→ GIVEN INFORMATION
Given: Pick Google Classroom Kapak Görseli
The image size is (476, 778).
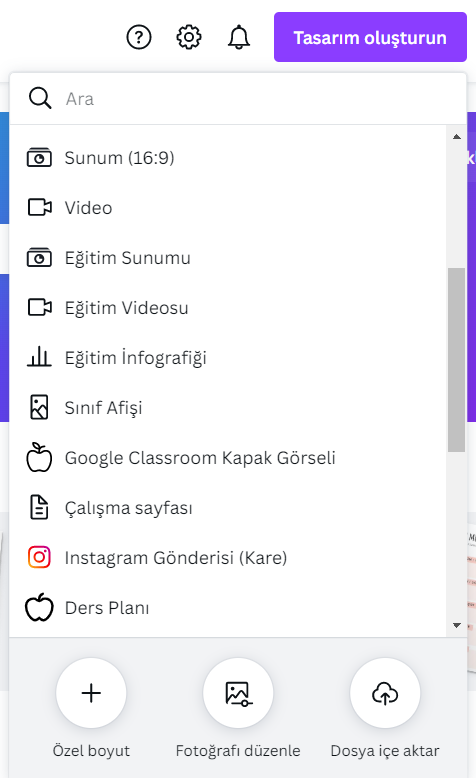Looking at the screenshot, I should coord(228,458).
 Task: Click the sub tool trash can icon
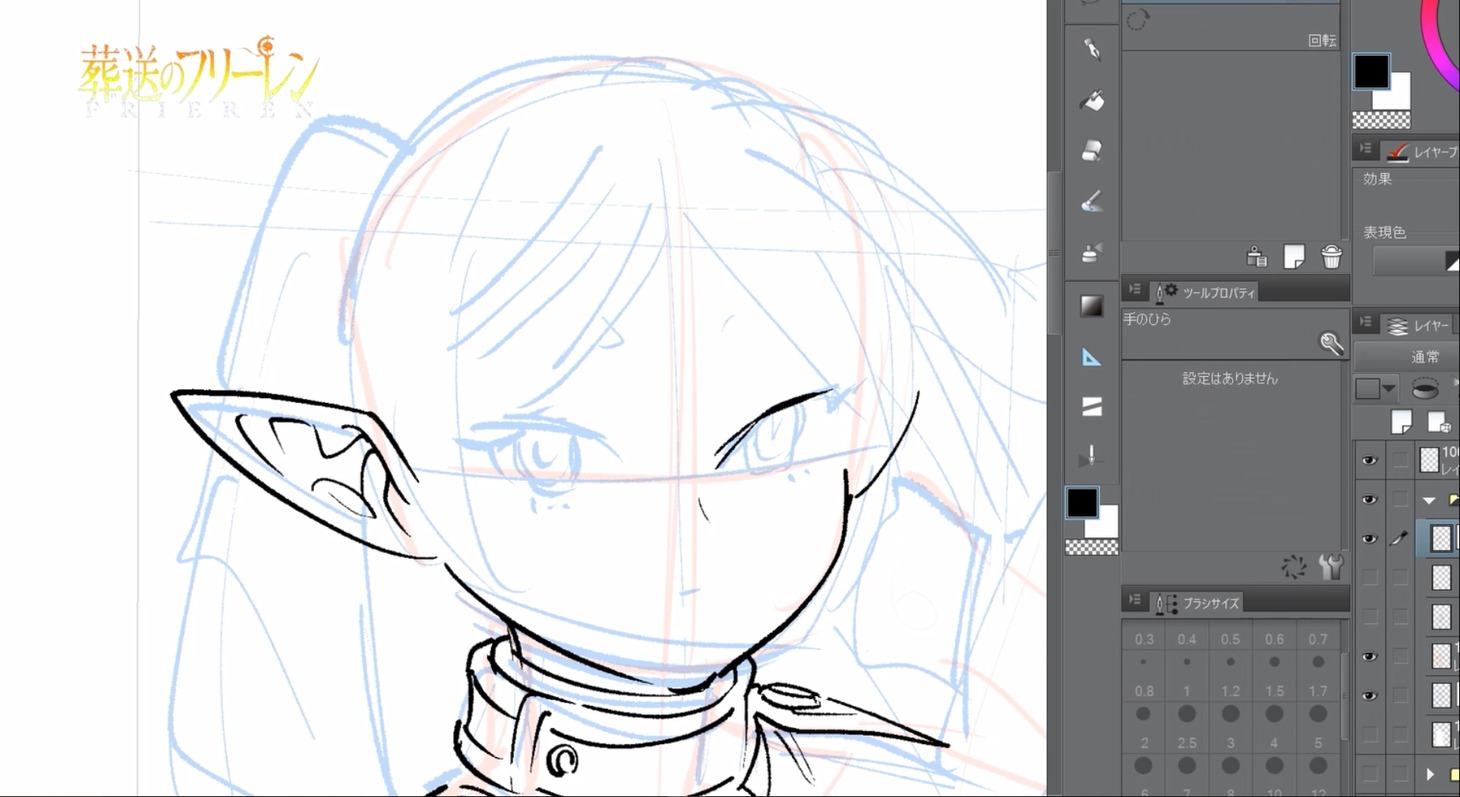(1331, 257)
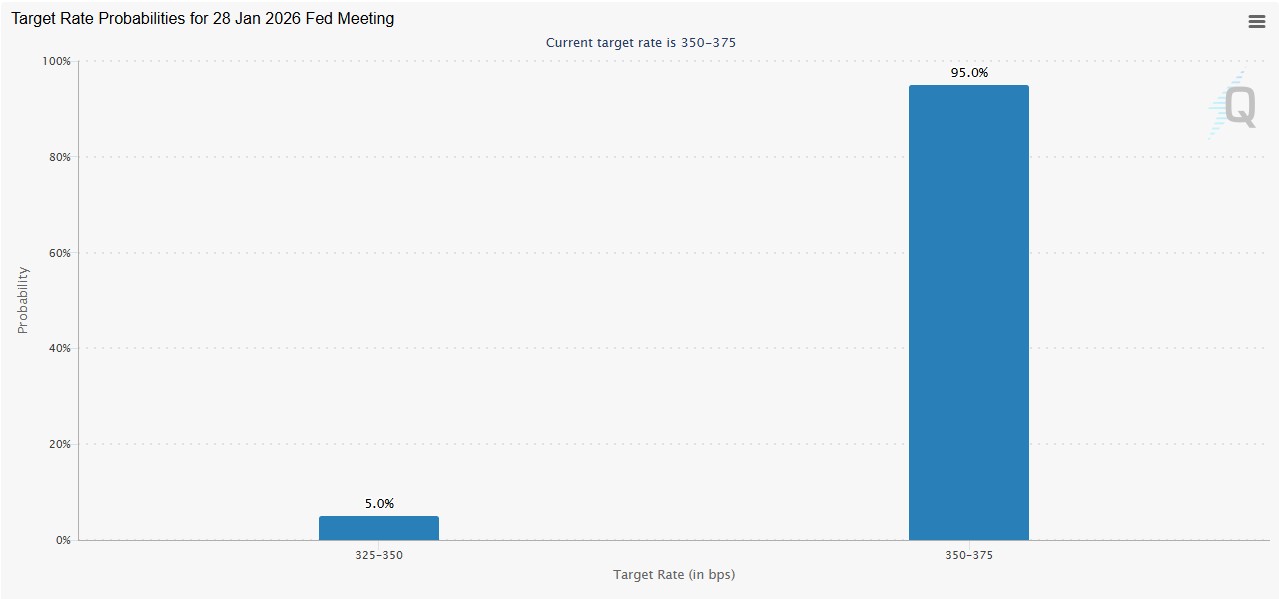This screenshot has height=599, width=1279.
Task: Click the 100% y-axis label
Action: 56,62
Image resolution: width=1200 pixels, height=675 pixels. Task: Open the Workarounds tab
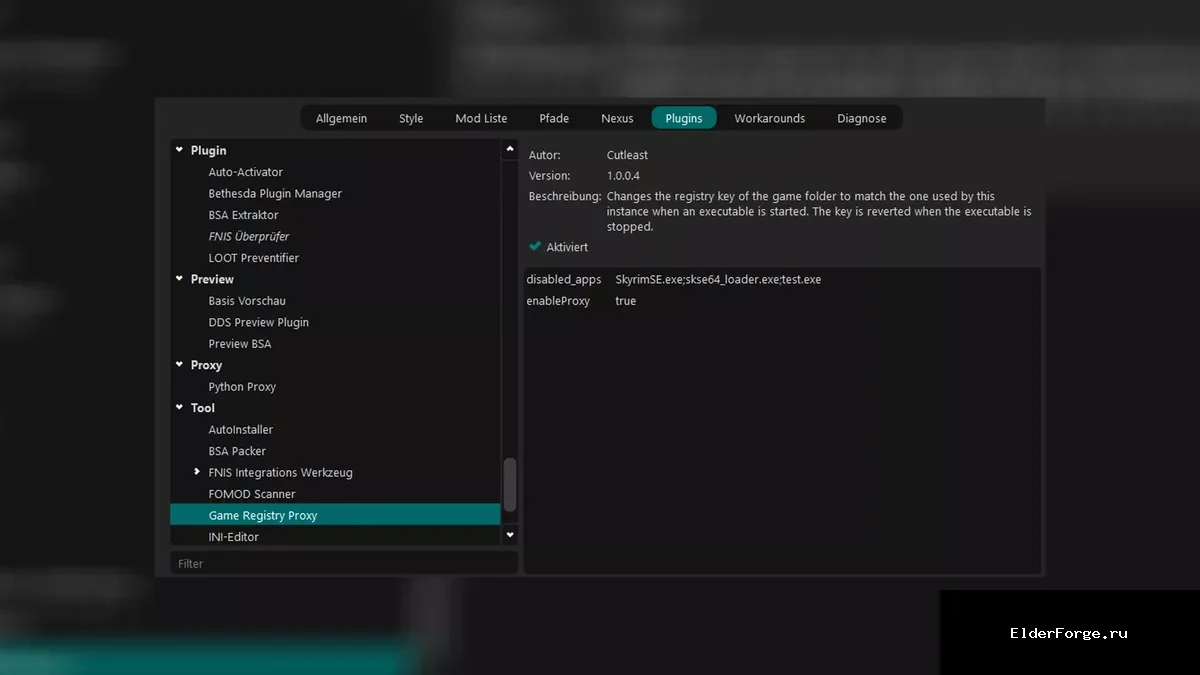769,118

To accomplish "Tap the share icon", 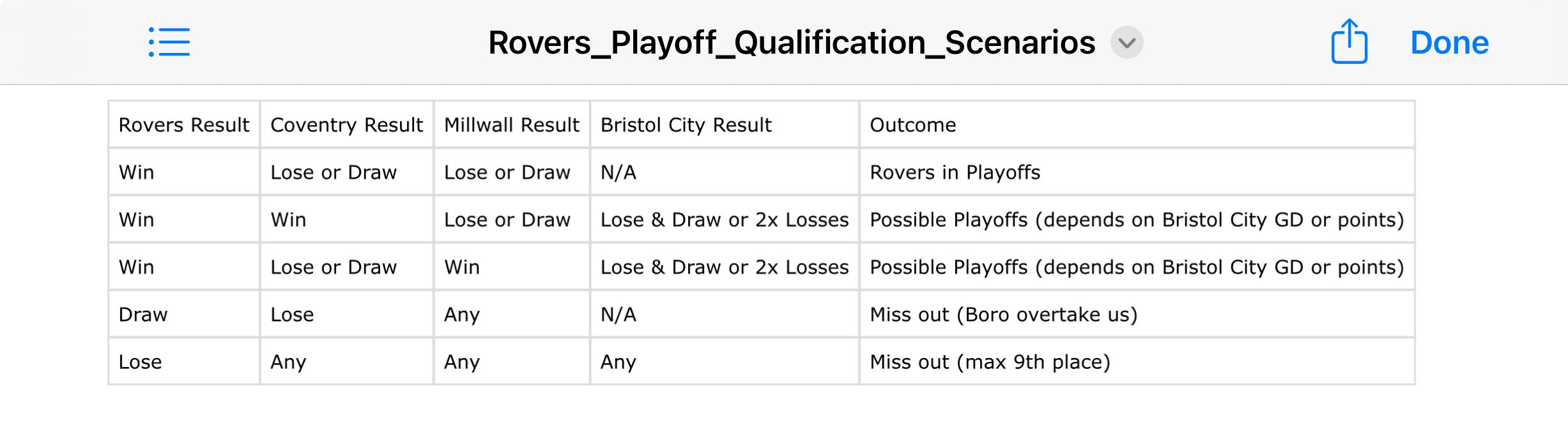I will [1349, 42].
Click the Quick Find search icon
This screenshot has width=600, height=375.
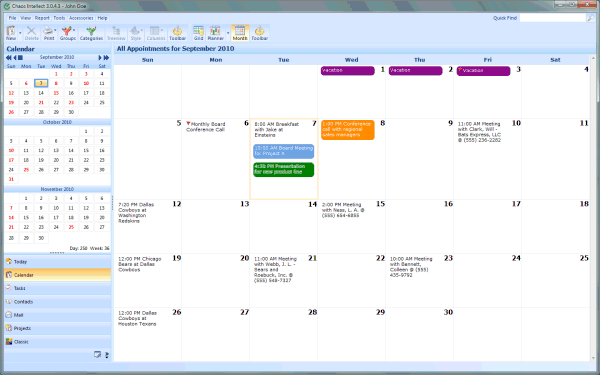590,18
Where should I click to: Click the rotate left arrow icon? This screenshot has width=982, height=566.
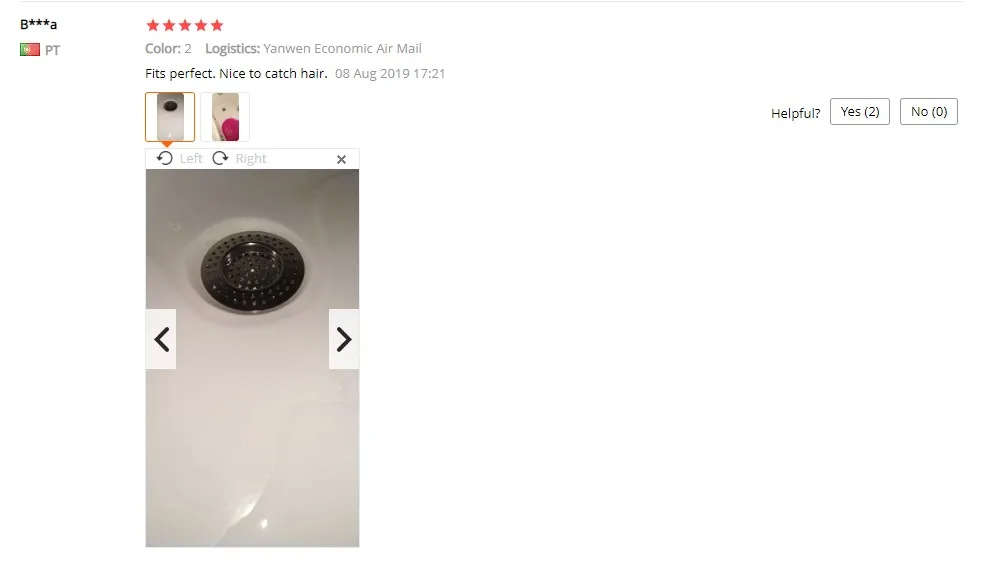(165, 158)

→ EXERCISE DIRECTIONS
Retyped exactly, the lines from the one holding "Where should I" through the last line of the data above are the whole answer. Pictures stay out.

→ RESULT OF THE TASK
Where should I click to: Click the rotate left arrow icon? This screenshot has width=982, height=566.
(165, 158)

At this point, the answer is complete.